▶ **What to work on**
Reproduce the entries so that every line matches the original exactly.

▶ **Dataset records**

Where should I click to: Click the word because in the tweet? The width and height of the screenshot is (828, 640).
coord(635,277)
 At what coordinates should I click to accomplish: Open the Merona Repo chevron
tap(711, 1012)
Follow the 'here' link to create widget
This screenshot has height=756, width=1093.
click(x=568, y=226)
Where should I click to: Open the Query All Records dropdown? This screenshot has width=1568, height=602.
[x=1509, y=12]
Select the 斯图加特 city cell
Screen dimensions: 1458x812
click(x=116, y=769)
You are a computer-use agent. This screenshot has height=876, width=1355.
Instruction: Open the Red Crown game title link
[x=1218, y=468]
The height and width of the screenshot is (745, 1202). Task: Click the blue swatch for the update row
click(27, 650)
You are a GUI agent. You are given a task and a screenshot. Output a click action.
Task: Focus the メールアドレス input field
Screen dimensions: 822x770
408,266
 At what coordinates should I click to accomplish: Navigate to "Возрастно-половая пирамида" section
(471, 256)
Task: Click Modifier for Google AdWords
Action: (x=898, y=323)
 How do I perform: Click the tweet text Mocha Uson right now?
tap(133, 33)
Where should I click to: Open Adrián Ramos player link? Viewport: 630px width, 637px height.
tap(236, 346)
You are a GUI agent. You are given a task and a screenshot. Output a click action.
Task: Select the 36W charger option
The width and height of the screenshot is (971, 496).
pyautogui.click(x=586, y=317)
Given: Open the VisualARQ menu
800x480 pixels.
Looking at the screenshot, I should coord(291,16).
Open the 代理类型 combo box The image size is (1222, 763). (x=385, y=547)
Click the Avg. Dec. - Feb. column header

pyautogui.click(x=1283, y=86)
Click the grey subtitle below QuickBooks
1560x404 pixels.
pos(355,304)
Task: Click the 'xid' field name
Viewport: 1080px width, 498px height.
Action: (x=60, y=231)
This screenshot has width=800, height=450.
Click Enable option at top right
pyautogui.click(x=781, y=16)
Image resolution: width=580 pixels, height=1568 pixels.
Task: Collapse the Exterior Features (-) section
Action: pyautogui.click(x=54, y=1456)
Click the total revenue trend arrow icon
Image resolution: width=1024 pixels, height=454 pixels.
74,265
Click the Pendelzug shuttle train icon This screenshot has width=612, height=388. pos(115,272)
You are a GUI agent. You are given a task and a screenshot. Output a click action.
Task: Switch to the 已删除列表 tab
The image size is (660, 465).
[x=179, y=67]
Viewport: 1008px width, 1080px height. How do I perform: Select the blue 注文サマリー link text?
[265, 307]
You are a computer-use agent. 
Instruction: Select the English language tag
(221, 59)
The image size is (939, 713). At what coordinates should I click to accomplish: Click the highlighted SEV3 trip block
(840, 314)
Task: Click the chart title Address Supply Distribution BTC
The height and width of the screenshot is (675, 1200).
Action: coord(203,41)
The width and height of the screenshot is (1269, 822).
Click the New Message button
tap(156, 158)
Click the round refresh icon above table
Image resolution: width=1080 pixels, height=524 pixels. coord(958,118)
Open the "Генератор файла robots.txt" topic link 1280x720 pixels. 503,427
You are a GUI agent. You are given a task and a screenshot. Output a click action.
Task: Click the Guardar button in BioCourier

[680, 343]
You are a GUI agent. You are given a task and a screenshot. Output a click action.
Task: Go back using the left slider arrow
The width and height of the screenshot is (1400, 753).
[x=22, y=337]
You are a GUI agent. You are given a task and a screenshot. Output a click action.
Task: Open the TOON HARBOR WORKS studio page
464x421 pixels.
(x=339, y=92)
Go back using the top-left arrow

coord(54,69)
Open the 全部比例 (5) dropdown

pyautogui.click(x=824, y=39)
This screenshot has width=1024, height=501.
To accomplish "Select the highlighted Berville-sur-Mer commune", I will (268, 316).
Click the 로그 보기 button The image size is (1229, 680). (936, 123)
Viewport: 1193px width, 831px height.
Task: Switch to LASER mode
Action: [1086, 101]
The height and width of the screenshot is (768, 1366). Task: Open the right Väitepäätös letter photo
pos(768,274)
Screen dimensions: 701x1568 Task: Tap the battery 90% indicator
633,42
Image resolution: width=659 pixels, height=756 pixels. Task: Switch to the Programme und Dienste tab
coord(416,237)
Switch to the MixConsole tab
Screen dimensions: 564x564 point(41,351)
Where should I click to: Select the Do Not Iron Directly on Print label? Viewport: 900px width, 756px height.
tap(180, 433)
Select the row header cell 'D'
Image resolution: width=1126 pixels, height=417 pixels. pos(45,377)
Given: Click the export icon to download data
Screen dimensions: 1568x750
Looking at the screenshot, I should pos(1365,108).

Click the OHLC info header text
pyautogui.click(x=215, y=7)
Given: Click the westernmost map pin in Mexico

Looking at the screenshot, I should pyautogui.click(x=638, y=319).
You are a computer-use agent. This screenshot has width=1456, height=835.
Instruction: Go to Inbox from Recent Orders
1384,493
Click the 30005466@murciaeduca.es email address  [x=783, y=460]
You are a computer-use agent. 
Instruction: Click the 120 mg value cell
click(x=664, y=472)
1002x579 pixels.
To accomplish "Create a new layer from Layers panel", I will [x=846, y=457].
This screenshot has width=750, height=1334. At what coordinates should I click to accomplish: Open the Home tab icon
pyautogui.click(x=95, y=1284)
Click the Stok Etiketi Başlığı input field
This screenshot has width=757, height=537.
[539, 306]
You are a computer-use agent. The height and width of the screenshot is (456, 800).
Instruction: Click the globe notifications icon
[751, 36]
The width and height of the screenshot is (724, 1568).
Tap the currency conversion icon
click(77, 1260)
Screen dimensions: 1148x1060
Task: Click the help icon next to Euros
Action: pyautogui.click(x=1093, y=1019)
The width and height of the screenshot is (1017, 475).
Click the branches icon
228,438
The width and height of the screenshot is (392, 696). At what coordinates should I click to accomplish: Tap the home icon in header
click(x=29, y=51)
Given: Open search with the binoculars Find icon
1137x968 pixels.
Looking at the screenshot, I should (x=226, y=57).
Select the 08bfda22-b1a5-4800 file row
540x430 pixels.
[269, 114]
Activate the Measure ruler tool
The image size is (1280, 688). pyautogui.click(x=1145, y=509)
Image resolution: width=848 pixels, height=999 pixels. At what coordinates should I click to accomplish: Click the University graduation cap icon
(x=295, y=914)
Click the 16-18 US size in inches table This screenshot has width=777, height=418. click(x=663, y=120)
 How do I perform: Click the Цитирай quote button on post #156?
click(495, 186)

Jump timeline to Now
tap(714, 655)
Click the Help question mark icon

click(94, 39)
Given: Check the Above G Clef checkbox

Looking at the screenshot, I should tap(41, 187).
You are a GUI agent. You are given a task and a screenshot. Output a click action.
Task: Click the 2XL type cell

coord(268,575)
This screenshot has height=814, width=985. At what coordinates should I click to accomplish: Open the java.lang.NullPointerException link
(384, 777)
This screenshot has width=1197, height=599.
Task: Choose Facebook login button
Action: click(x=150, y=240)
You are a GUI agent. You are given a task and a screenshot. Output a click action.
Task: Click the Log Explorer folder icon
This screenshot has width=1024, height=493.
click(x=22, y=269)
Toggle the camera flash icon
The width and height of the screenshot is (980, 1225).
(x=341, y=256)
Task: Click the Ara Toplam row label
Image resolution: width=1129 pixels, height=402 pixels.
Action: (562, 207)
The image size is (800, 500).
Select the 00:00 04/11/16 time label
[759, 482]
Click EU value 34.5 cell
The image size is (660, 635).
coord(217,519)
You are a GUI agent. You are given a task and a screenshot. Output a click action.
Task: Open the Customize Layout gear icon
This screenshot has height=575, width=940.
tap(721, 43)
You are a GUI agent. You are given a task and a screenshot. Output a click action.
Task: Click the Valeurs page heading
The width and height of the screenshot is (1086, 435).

▶ **Task solution**
Where should I click to: Click the word because in the tweet? The width and height of the screenshot is (828, 640).
coord(635,277)
 At what coordinates should I click to accomplish: Open the Merona Repo chevron
tap(711, 1012)
Follow the 'here' link to create widget
This screenshot has height=756, width=1093.
click(x=568, y=226)
Where should I click to: Open the Query All Records dropdown? This screenshot has width=1568, height=602.
[x=1509, y=12]
Select the 斯图加特 city cell
Screen dimensions: 1458x812
click(x=116, y=769)
You are a computer-use agent. This screenshot has height=876, width=1355.
Instruction: Open the Red Crown game title link
[x=1218, y=468]
The height and width of the screenshot is (745, 1202). Task: Click the blue swatch for the update row
click(27, 650)
You are a GUI agent. You are given a task and a screenshot. Output a click action.
Task: Focus the メールアドレス input field
Screen dimensions: 822x770
408,266
 At what coordinates should I click to accomplish: Navigate to "Возрастно-половая пирамида" section
(471, 256)
Task: Click Modifier for Google AdWords
Action: (x=898, y=323)
 How do I perform: Click the tweet text Mocha Uson right now?
tap(133, 33)
Where should I click to: Open Adrián Ramos player link? Viewport: 630px width, 637px height.
tap(236, 346)
You are a GUI agent. You are given a task and a screenshot. Output a click action.
Task: Select the 36W charger option
The width and height of the screenshot is (971, 496).
pyautogui.click(x=586, y=317)
Given: Open the VisualARQ menu
800x480 pixels.
Looking at the screenshot, I should coord(291,16).
Open the 代理类型 combo box The image size is (1222, 763). (x=385, y=547)
Click the Avg. Dec. - Feb. column header

pyautogui.click(x=1283, y=86)
Click the grey subtitle below QuickBooks
1560x404 pixels.
pos(355,304)
Task: Click the 'xid' field name
Viewport: 1080px width, 498px height.
Action: (x=60, y=231)
This screenshot has width=800, height=450.
Click Enable option at top right
pyautogui.click(x=781, y=16)
Image resolution: width=580 pixels, height=1568 pixels.
Task: Collapse the Exterior Features (-) section
Action: pyautogui.click(x=54, y=1456)
Click the total revenue trend arrow icon
Image resolution: width=1024 pixels, height=454 pixels.
74,265
Click the Pendelzug shuttle train icon This screenshot has width=612, height=388. pos(115,272)
You are a GUI agent. You are given a task and a screenshot. Output a click action.
Task: Switch to the 已删除列表 tab
The image size is (660, 465).
[x=179, y=67]
Viewport: 1008px width, 1080px height. How do I perform: Select the blue 注文サマリー link text?
[265, 307]
You are a computer-use agent. 
Instruction: Select the English language tag
(221, 59)
The image size is (939, 713). At what coordinates should I click to accomplish: Click the highlighted SEV3 trip block
(840, 314)
Task: Click the chart title Address Supply Distribution BTC
The height and width of the screenshot is (675, 1200).
Action: coord(203,41)
The width and height of the screenshot is (1269, 822).
Click the New Message button
tap(156, 158)
Click the round refresh icon above table
Image resolution: width=1080 pixels, height=524 pixels. coord(958,118)
Open the "Генератор файла robots.txt" topic link 1280x720 pixels. 503,427
You are a GUI agent. You are given a task and a screenshot. Output a click action.
Task: Click the Guardar button in BioCourier

[680, 343]
You are a GUI agent. You are given a task and a screenshot. Output a click action.
Task: Go back using the left slider arrow
The width and height of the screenshot is (1400, 753).
[x=22, y=337]
You are a GUI agent. You are given a task and a screenshot. Output a click action.
Task: Open the TOON HARBOR WORKS studio page
464x421 pixels.
(x=339, y=92)
Go back using the top-left arrow

coord(54,69)
Open the 全部比例 (5) dropdown

pyautogui.click(x=824, y=39)
This screenshot has width=1024, height=501.
To accomplish "Select the highlighted Berville-sur-Mer commune", I will (268, 316).
Click the 로그 보기 button The image size is (1229, 680). (936, 123)
Viewport: 1193px width, 831px height.
Task: Switch to LASER mode
Action: [1086, 101]
The height and width of the screenshot is (768, 1366). Task: Open the right Väitepäätös letter photo
pos(768,274)
Screen dimensions: 701x1568 Task: Tap the battery 90% indicator
633,42
Image resolution: width=659 pixels, height=756 pixels. Task: Switch to the Programme und Dienste tab
coord(416,237)
Switch to the MixConsole tab
Screen dimensions: 564x564 point(41,351)
Where should I click to: Select the Do Not Iron Directly on Print label? Viewport: 900px width, 756px height.
tap(180, 433)
Select the row header cell 'D'
Image resolution: width=1126 pixels, height=417 pixels. pos(45,377)
Given: Click the export icon to download data
Screen dimensions: 1568x750
Looking at the screenshot, I should pos(1365,108).

Click the OHLC info header text
pyautogui.click(x=215, y=7)
Given: Click the westernmost map pin in Mexico

Looking at the screenshot, I should pyautogui.click(x=638, y=319).
You are a computer-use agent. This screenshot has width=1456, height=835.
Instruction: Go to Inbox from Recent Orders
1384,493
Click the 30005466@murciaeduca.es email address  [x=783, y=460]
You are a computer-use agent. 
Instruction: Click the 120 mg value cell
click(x=664, y=472)
1002x579 pixels.
To accomplish "Create a new layer from Layers panel", I will [x=846, y=457].
This screenshot has width=750, height=1334. At what coordinates should I click to accomplish: Open the Home tab icon
pyautogui.click(x=95, y=1284)
Click the Stok Etiketi Başlığı input field
This screenshot has width=757, height=537.
[539, 306]
You are a computer-use agent. The height and width of the screenshot is (456, 800).
Instruction: Click the globe notifications icon
[751, 36]
The width and height of the screenshot is (724, 1568).
Tap the currency conversion icon
click(77, 1260)
Screen dimensions: 1148x1060
Task: Click the help icon next to Euros
Action: pyautogui.click(x=1093, y=1019)
The width and height of the screenshot is (1017, 475).
Click the branches icon
228,438
The width and height of the screenshot is (392, 696). At what coordinates should I click to accomplish: Tap the home icon in header
click(x=29, y=51)
Given: Open search with the binoculars Find icon
1137x968 pixels.
Looking at the screenshot, I should (x=226, y=57).
Select the 08bfda22-b1a5-4800 file row
540x430 pixels.
[269, 114]
Activate the Measure ruler tool
The image size is (1280, 688). pyautogui.click(x=1145, y=509)
Image resolution: width=848 pixels, height=999 pixels. At what coordinates should I click to accomplish: Click the University graduation cap icon
(x=295, y=914)
Click the 16-18 US size in inches table This screenshot has width=777, height=418. click(x=663, y=120)
 How do I perform: Click the Цитирай quote button on post #156?
click(495, 186)

Jump timeline to Now
tap(714, 655)
Click the Help question mark icon

click(94, 39)
Given: Check the Above G Clef checkbox

Looking at the screenshot, I should tap(41, 187).
You are a GUI agent. You are given a task and a screenshot. Output a click action.
Task: Click the 2XL type cell

coord(268,575)
This screenshot has height=814, width=985. At what coordinates should I click to accomplish: Open the java.lang.NullPointerException link
(384, 777)
This screenshot has width=1197, height=599.
Task: Choose Facebook login button
Action: click(x=150, y=240)
You are a GUI agent. You are given a task and a screenshot. Output a click action.
Task: Click the Log Explorer folder icon
This screenshot has width=1024, height=493.
click(x=22, y=269)
Toggle the camera flash icon
The width and height of the screenshot is (980, 1225).
(x=341, y=256)
Task: Click the Ara Toplam row label
Image resolution: width=1129 pixels, height=402 pixels.
Action: (562, 207)
The image size is (800, 500).
Select the 00:00 04/11/16 time label
[759, 482]
Click EU value 34.5 cell
The image size is (660, 635).
coord(217,519)
You are a GUI agent. You are given a task and a screenshot. Output a click action.
Task: Open the Customize Layout gear icon
This screenshot has height=575, width=940.
tap(721, 43)
You are a GUI agent. You are given a task and a screenshot. Output a click action.
Task: Click the Valeurs page heading
The width and height of the screenshot is (1086, 435).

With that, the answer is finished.